Libyan football club

Al Khums Sports Cultural Social Club (نادي الخمس الرياضي الثقافي الإجتماعي) is a Libyan football club based in Al Khums which plays in the Libyan Premier League. The club plays its home games at Al Khums Stadium in Alriadya neighbourhood.

==History==
At the end of the 1950s, there was an urgent necessity and urgent need for the emergence of culture, sports and the arts in the city of Khoms, a city that had a distinct wealth of ambitious young people who were jealous of their city, and amid the four walls of what was known as "Ghuma's shop". The spark for the beginning of sports activities, especially football, as a football team was made to become legitimate and entitled to participate in sports courses. These were undertaked for the benefit of sport. The required documentation & licences were given to the young people of this city.
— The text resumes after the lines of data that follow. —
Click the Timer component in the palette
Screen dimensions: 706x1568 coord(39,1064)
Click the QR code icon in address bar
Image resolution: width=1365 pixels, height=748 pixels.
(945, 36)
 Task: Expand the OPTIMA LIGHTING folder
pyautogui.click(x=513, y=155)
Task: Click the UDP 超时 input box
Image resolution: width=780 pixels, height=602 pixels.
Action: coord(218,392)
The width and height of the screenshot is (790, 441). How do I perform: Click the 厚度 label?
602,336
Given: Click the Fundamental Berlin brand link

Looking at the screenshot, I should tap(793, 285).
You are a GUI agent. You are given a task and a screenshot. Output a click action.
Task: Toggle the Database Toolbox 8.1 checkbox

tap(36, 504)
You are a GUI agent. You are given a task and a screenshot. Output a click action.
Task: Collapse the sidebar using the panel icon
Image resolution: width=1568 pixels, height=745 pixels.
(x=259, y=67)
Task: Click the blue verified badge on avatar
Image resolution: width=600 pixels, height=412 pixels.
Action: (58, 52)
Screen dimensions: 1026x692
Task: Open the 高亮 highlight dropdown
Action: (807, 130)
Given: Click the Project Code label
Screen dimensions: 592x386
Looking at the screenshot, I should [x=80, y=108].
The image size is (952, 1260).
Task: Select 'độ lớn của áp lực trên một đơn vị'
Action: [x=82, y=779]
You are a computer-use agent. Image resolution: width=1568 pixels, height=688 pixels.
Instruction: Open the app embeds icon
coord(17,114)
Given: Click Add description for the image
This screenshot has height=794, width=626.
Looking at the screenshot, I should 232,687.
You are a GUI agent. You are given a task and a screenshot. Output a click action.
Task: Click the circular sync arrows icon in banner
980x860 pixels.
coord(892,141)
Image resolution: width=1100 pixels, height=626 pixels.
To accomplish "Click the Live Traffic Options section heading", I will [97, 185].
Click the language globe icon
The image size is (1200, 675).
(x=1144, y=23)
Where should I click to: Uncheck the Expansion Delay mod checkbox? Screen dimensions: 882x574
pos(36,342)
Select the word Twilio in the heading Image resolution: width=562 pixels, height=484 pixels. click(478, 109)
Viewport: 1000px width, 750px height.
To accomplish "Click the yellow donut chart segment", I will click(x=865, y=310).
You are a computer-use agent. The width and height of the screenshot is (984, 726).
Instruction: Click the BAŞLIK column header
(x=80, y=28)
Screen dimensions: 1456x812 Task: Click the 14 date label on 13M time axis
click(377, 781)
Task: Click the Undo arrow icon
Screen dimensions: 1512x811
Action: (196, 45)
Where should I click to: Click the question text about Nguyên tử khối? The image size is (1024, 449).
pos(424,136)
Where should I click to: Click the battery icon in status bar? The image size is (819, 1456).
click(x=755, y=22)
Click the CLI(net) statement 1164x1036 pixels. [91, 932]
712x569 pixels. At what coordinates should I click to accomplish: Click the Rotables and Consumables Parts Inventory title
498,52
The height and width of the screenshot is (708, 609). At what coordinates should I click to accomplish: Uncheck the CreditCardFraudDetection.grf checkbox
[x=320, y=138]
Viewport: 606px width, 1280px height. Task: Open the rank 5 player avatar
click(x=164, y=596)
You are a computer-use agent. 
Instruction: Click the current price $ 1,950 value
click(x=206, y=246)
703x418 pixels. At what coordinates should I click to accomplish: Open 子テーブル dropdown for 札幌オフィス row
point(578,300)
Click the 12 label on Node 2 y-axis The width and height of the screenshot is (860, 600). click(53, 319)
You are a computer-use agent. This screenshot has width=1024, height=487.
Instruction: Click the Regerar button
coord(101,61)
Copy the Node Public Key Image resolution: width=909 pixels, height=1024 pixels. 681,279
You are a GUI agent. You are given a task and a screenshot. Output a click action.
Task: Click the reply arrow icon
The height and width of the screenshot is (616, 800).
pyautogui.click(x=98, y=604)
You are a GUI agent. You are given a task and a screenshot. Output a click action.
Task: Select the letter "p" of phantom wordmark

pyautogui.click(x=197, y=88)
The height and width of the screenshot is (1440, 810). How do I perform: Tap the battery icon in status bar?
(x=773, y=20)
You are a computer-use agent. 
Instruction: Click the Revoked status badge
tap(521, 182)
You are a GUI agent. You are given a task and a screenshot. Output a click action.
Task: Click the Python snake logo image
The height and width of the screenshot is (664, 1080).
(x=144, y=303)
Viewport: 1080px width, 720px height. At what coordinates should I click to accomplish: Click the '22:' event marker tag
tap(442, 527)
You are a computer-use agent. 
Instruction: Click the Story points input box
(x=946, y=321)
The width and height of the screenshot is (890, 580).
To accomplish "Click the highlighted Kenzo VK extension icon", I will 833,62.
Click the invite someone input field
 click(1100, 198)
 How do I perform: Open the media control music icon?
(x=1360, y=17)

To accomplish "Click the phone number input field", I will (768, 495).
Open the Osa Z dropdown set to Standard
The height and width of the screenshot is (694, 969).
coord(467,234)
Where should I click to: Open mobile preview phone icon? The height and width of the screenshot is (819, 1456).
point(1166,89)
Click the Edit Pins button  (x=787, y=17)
Listed below were among the founders of the club:

- Mohammed Hadaar
- Rajab Mohammed Dhuwaila
- Sadiq Muftah Morjane
- Mohammed Yahya Ali
- Mahmoud Harati
- Achour Abdel'aaly
- Mohamed Hadiya
- Abdulrahman Abu 'Amoud

A base of operations, a transport station, was found, although this did not last long, as the club used the hotel in Khoms, between 1965 and 1966. The club changed location again, this time behind the Arab Cement Building in Khoms, where it remains today.

In 2012, the club changed its name from Al Harati Sports Cultural Social Club to Al Khums Sports Cultural Social Club.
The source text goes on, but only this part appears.